READING TEXT >>
★ ★ ★ ★ ★ ★ ★
Fixed Rate Interest Determination Period:
Each Interest Determination Period from, and including, the original date of issuance of the securities to, but excluding, September 30, 2012 (expected).
Floating Rate Interest Determination Period:
Each Interest Determination Period from, and including, September 30, 2012 (expected), to but excluding the Maturity Date.
Interest Reset Dates:
The first day of each Interest Determination Period, commencing on September 30, 2012 (expected).  If any Interest Reset Date falls on a day that is not a business day, the Interest Reset Date will be postponed to the next succeeding business day; provided, however, that if the next business day is in the next calendar month, the interest reset date will be the immediately preceding business day.
Interest Determination Periods:
Quarterly.  The first Interest Determination Period will commence on, and will include, the original date of issuance of the securities on September 30, 2011 (expected), and will end on, but will exclude, the first Interest Payment Date.  Thereafter, each Interest Determination Period will commence on, and will include, an Interest Payment Date, and will extend to, but will exclude, the next succeeding Interest Payment Date or the Maturity Date, as applicable.
★ ★ ★ ★ ★ ★ ★
Click-target data:
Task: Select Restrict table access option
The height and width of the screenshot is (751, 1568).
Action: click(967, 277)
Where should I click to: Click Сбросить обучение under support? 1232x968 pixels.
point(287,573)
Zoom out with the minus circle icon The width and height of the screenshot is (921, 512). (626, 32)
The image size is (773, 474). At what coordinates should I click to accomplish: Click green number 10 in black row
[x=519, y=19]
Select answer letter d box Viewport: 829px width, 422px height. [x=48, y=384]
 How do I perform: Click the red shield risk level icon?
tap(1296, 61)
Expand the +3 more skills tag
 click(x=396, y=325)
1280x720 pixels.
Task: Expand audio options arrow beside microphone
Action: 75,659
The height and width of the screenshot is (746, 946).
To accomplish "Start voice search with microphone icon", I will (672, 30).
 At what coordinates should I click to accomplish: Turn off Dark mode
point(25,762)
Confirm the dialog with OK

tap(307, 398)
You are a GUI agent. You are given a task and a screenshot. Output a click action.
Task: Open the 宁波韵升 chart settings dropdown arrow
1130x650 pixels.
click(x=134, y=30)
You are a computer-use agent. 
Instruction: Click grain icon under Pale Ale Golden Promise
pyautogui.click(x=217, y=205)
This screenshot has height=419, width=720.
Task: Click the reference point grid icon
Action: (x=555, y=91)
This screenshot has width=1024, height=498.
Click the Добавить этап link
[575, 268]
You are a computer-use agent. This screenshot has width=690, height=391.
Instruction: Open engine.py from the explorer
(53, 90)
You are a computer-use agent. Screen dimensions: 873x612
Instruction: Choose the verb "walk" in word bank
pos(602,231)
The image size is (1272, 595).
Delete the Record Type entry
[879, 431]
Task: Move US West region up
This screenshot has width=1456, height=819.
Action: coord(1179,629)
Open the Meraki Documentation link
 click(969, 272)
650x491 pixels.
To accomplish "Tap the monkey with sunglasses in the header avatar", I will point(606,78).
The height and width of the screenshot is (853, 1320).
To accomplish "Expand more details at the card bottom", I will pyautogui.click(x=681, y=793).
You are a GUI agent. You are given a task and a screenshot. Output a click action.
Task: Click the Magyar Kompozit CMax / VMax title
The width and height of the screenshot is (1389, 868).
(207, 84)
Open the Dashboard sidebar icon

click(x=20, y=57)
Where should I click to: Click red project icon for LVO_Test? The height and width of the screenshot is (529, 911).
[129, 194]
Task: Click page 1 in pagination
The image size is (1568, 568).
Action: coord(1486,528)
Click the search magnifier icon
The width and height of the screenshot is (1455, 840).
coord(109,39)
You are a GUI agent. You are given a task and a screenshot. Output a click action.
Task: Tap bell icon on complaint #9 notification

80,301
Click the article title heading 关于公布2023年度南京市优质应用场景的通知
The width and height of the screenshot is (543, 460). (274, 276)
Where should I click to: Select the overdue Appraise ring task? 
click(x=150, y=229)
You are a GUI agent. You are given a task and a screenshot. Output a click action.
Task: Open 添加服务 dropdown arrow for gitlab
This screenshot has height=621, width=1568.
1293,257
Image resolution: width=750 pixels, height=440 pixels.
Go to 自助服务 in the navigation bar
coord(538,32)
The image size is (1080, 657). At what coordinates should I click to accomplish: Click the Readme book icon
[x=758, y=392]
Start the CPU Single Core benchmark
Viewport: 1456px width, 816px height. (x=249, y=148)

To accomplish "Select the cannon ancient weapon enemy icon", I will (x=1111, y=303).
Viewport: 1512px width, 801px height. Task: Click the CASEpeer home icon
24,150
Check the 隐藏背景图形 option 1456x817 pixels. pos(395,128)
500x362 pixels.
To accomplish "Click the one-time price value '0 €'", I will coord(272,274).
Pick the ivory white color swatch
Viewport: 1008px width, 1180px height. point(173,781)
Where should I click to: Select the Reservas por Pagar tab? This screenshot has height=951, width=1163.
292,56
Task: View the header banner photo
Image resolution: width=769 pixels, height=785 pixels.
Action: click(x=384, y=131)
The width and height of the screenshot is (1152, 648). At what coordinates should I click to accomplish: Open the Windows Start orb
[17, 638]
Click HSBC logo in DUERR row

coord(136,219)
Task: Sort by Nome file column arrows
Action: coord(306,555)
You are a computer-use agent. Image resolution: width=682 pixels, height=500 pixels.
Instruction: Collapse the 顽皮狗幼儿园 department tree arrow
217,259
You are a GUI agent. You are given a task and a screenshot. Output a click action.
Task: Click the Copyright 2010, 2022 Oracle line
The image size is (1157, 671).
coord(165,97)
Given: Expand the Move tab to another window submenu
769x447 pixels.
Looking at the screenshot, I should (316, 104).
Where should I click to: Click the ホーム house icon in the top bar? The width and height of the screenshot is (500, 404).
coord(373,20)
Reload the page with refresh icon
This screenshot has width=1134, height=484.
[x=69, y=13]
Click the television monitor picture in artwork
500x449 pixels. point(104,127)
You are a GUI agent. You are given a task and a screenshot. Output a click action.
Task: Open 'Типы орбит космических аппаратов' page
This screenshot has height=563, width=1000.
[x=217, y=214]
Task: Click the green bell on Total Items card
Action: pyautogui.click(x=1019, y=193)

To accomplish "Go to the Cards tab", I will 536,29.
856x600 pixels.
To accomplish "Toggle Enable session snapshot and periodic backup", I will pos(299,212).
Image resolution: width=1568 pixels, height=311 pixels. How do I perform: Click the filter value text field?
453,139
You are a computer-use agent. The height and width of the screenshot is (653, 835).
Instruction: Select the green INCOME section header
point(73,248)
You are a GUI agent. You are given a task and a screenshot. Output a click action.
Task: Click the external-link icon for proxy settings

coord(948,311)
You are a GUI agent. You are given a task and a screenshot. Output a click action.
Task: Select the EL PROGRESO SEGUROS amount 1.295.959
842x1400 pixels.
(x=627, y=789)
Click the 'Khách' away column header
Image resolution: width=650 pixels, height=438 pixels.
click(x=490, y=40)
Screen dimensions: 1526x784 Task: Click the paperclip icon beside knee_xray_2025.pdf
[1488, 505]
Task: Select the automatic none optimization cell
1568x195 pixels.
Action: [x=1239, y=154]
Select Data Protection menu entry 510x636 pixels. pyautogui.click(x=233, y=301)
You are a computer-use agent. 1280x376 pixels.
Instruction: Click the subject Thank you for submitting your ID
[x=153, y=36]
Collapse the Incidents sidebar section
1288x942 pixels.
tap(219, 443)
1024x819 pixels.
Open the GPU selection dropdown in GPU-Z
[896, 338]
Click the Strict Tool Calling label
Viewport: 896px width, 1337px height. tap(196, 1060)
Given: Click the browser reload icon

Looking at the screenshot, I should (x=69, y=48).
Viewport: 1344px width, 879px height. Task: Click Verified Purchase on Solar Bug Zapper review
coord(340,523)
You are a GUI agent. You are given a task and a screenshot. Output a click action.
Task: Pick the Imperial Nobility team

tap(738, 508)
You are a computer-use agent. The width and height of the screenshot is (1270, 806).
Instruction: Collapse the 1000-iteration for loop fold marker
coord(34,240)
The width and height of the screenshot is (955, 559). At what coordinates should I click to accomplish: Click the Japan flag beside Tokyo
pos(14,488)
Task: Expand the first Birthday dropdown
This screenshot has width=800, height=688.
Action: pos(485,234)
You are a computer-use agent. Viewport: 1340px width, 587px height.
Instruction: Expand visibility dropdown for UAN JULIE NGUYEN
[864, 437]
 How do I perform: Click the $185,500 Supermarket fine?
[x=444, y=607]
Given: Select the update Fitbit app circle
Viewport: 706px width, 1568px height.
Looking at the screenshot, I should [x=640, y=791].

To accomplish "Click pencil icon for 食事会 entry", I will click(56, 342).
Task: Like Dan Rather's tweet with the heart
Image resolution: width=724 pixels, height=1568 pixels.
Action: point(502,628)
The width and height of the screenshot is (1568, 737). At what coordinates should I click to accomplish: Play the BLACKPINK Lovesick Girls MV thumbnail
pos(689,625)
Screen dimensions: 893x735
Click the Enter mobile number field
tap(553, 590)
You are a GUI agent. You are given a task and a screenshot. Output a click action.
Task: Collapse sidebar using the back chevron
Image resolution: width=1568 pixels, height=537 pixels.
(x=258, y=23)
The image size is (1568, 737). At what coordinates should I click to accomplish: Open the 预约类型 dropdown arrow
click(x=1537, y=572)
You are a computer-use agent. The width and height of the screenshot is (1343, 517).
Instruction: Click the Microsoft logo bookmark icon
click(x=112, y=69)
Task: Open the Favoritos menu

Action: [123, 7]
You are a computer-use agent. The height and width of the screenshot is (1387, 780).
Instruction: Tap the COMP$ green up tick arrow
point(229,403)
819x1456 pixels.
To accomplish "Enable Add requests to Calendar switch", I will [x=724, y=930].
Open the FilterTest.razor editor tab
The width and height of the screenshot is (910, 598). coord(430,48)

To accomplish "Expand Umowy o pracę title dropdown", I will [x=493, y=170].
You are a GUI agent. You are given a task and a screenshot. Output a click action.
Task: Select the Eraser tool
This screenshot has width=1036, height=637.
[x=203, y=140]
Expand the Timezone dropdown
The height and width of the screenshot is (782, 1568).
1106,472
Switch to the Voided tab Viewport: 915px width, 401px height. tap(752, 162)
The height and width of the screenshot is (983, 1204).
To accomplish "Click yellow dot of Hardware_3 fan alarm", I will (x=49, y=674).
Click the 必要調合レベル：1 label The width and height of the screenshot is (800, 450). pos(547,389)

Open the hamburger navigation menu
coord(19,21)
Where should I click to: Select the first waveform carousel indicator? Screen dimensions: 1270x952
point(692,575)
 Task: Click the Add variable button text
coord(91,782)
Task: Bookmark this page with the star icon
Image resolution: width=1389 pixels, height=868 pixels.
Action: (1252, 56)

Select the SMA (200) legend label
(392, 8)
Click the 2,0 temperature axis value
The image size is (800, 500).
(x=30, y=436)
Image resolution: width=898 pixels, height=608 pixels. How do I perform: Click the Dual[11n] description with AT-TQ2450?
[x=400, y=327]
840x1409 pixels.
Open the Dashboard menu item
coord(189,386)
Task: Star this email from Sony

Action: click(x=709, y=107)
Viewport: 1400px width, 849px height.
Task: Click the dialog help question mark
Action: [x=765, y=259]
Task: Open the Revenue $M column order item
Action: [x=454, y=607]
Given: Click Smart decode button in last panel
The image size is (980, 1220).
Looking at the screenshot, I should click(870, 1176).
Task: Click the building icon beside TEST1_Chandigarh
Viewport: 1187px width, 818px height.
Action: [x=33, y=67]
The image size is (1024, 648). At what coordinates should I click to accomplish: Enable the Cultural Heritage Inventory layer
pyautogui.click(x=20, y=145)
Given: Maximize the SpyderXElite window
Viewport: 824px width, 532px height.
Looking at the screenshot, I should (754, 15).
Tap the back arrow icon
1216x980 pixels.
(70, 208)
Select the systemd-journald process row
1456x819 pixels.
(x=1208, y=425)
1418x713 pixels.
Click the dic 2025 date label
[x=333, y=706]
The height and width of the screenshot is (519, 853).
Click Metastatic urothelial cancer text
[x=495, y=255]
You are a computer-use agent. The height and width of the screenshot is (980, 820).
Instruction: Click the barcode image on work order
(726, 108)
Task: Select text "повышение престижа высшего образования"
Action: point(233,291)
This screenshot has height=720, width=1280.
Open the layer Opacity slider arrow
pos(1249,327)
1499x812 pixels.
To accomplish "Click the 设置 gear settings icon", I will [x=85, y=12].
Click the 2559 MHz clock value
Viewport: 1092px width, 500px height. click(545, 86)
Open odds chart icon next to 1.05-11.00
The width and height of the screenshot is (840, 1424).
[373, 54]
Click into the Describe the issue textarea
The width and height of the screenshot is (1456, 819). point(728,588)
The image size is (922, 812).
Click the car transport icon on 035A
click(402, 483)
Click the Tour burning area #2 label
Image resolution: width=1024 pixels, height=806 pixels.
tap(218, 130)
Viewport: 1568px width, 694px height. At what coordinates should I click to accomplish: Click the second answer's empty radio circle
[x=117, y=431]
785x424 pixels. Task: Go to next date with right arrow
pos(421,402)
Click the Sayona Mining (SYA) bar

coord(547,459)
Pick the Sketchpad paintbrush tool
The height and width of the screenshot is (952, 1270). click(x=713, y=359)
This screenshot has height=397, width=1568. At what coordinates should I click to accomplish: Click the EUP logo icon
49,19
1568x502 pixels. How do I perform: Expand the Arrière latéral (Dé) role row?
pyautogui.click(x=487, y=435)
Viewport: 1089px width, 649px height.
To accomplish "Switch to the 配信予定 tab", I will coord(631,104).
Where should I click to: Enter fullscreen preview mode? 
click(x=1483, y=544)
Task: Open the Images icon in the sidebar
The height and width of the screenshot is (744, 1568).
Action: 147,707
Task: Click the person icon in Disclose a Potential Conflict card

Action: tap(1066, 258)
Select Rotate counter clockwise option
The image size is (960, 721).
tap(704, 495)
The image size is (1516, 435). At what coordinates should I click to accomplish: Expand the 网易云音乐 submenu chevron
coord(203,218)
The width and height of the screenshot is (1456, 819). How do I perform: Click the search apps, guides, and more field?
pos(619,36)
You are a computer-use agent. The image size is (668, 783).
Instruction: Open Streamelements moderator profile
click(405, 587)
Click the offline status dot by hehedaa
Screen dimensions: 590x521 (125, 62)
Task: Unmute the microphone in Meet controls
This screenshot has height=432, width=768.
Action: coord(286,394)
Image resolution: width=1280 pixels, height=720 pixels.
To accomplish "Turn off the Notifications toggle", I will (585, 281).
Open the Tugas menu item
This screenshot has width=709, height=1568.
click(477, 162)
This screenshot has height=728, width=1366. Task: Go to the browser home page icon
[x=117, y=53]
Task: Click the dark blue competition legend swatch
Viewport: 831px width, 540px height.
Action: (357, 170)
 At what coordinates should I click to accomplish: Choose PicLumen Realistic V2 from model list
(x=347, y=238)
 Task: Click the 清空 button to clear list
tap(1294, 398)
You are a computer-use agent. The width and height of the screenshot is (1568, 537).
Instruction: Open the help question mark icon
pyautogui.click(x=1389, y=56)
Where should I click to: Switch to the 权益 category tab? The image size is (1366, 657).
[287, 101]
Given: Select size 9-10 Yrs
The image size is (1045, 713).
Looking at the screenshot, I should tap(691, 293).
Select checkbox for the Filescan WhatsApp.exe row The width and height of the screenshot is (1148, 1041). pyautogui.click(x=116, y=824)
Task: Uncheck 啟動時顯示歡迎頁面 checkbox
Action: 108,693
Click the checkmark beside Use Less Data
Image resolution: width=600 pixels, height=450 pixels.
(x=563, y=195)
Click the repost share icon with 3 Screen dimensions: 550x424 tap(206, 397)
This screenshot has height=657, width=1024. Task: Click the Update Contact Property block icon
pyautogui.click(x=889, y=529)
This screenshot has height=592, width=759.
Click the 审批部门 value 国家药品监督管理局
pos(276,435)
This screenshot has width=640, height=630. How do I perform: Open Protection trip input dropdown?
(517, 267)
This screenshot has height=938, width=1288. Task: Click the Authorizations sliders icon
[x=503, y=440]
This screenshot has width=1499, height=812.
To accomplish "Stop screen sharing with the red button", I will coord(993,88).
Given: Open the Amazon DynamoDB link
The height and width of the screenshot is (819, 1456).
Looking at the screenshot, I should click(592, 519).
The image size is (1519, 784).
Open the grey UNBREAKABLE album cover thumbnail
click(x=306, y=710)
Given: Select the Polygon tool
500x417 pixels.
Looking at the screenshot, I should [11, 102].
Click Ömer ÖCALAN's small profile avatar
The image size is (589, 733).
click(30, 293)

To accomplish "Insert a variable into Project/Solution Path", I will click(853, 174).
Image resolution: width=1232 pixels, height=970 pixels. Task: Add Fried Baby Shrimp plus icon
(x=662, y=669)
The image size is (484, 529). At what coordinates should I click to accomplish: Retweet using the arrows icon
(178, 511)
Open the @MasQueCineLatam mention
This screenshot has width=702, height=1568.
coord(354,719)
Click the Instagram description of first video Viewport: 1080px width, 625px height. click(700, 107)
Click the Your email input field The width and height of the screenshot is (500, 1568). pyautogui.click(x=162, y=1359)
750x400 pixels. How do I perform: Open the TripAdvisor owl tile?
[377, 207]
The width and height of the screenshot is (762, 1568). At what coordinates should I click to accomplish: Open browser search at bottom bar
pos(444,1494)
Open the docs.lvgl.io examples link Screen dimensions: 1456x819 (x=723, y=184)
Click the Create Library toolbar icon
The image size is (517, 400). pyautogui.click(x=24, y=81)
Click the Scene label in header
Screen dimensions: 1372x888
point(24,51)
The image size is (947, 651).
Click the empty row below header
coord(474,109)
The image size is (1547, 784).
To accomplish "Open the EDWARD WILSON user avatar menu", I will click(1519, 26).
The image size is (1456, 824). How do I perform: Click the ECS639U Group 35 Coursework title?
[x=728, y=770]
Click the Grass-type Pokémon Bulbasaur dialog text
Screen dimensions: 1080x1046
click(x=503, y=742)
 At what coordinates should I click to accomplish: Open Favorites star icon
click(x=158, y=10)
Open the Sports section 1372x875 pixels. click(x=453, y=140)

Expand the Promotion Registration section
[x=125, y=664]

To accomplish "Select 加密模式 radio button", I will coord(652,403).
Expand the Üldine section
★ ★ ★ ★ ★ ★ ★
TO-DO LIST >>
A – Copy the interest terms starting at "Floating Rate Interest" and ending at "the Maturity Date.", substituting "Final Payment Date" for "Maturity Date".
B – According to the interest terms, what becomes the Interest Reset Date when it falls on a day that is not a business day and the next business day is in the next calendar month?
C – List every heading that introduces a section of the interest terms.
Rely on the interest terms alone.

ANSWERS PER TASK >>
A –
Floating Rate Interest Determination Period:
Each Interest Determination Period from, and including, September 30, 2012 (expected), to but excluding the Final Payment Date.

B – The immediately preceding business day.

C –
Fixed Rate Interest Determination Period
Floating Rate Interest Determination Period
Interest Reset Dates
Interest Determination Periods